For instance, Neptune Energy in November received the United Nations Environmental Program’s Gold Standard status. The company already has one of the lowest methane intensities in the oil and gas sector at 0.02% compared to the industry average of 0.20%. It has also put in place a robust action plan to achieve its target of net zero methane emissions by 2030, while harnessing the latest technologies, eliminating routine flaring and committing to transparent reporting.

Similarly, signatory BP, achieved a world-first in March by becoming the first energy major in the US to verify the methane intensity of its entire US onshore portfolio of natural gas. Its natural gas has been independently audited and certified by methane certification provider MiQ. 

Likewise, the Aiming for Zero initiative has made breakthroughs geographically with JGC Holdings Corp in March becoming the first Japanese company to join the initiative. This trailblazing engineering, construction and procurement specialist is likely to set off a domino effect in the region with more commitments expected to follow from other Asian market players.


A growing market for climate tech

As more and more oil and gas companies affirm their commitment to slashing methane, clear signals are being sent to climate tech firms that a growing market is developing for their technology. And investors are recognising this too, with a record $82bn invested in climate tech in 2022, while financial titans such as Blackrock CEO Larry Fink and Social Capital CEO Chamath Palihapitiya have both expressed optimism for the prospects of climate tech firms.

Grants and incentives are also being increasingly made available for methane emissions reduction. The US Inflation Reduction Act (IRA) allocates $1.5bn in grants for oil and gas companies taking steps to reduce their methane emissions. Similarly, in Canada the Alberta Methane Emissions Program (AMEP) allocates $17mn for technology innovation.

With investment pouring into climate tech firms, it is only natural that a race to bring down the cost of green premiums will spring up, making clean technologies more affordable and emerging as market-based solutions. 
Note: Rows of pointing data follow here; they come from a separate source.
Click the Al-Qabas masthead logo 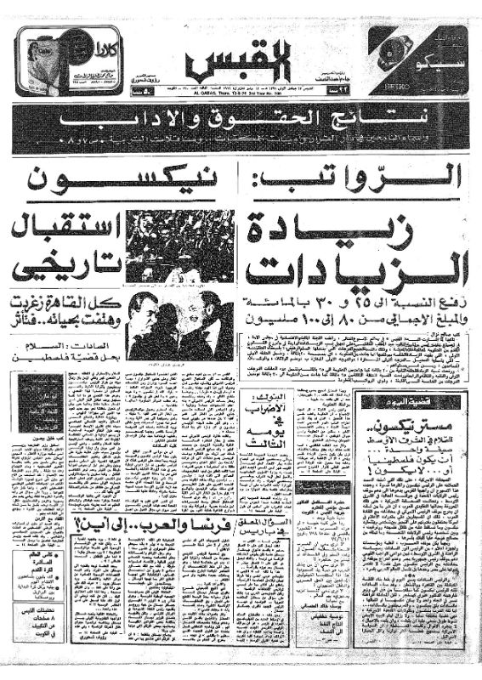click(x=240, y=60)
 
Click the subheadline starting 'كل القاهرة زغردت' click(x=62, y=310)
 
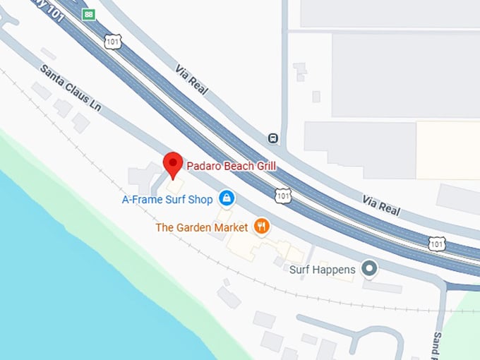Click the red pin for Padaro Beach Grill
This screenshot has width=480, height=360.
[173, 164]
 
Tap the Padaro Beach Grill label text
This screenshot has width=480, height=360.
[231, 166]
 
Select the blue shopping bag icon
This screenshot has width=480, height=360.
[226, 199]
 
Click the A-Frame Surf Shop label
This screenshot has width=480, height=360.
[167, 200]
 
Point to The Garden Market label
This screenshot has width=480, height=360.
[202, 227]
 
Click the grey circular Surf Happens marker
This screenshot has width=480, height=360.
[368, 269]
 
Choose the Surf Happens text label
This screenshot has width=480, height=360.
[323, 270]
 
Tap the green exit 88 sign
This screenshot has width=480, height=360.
[88, 14]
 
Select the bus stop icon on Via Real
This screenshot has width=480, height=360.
[274, 139]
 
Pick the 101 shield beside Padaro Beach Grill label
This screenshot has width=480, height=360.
[282, 194]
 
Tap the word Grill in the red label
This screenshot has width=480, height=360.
[263, 166]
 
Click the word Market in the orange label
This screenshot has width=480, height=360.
[232, 227]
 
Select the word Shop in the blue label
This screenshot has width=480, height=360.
[200, 200]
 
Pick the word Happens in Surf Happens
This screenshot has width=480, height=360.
[332, 270]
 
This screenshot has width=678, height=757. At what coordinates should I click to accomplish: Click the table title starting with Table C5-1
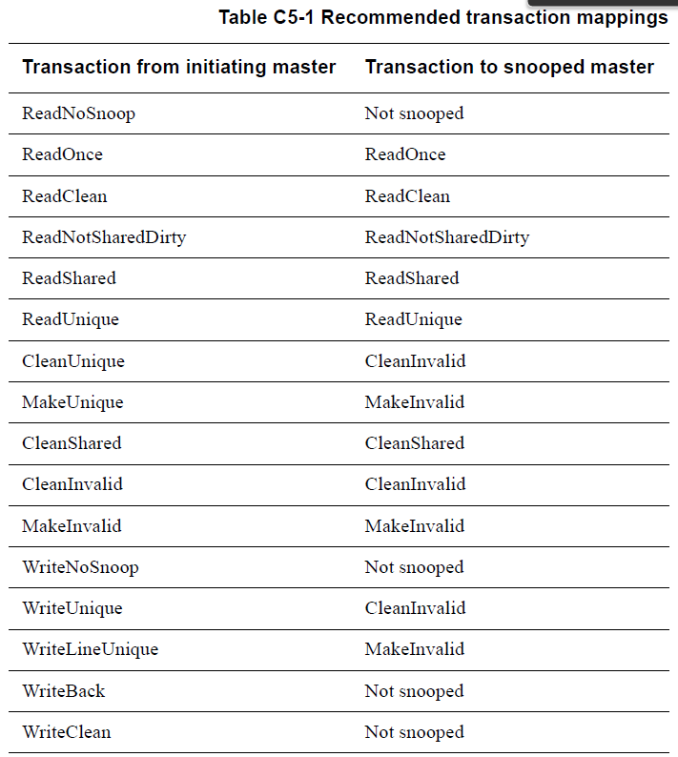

According to the International Energy Agency’s 2022 methane tracker 357mn mt of methane was emitted in 2021. Of this, about 80mn mt came from the oil and gas sector. Thus, if the entire oil and gas sector were to join the Aiming for Zero initiative and reach near zero it could eliminate roughly 23% of global human-caused methane emissions.

All signs point to the Aiming for Zero initiative continuing to build on its momentum from a strong first year and achieving major breakthroughs in the coming years. Where there is a will, there is a way, and the over 70 industry players that have committed to the Aiming for Zero initiative make it clear that the sector is determined to achieve its climate goals and taking the necessary steps to do so.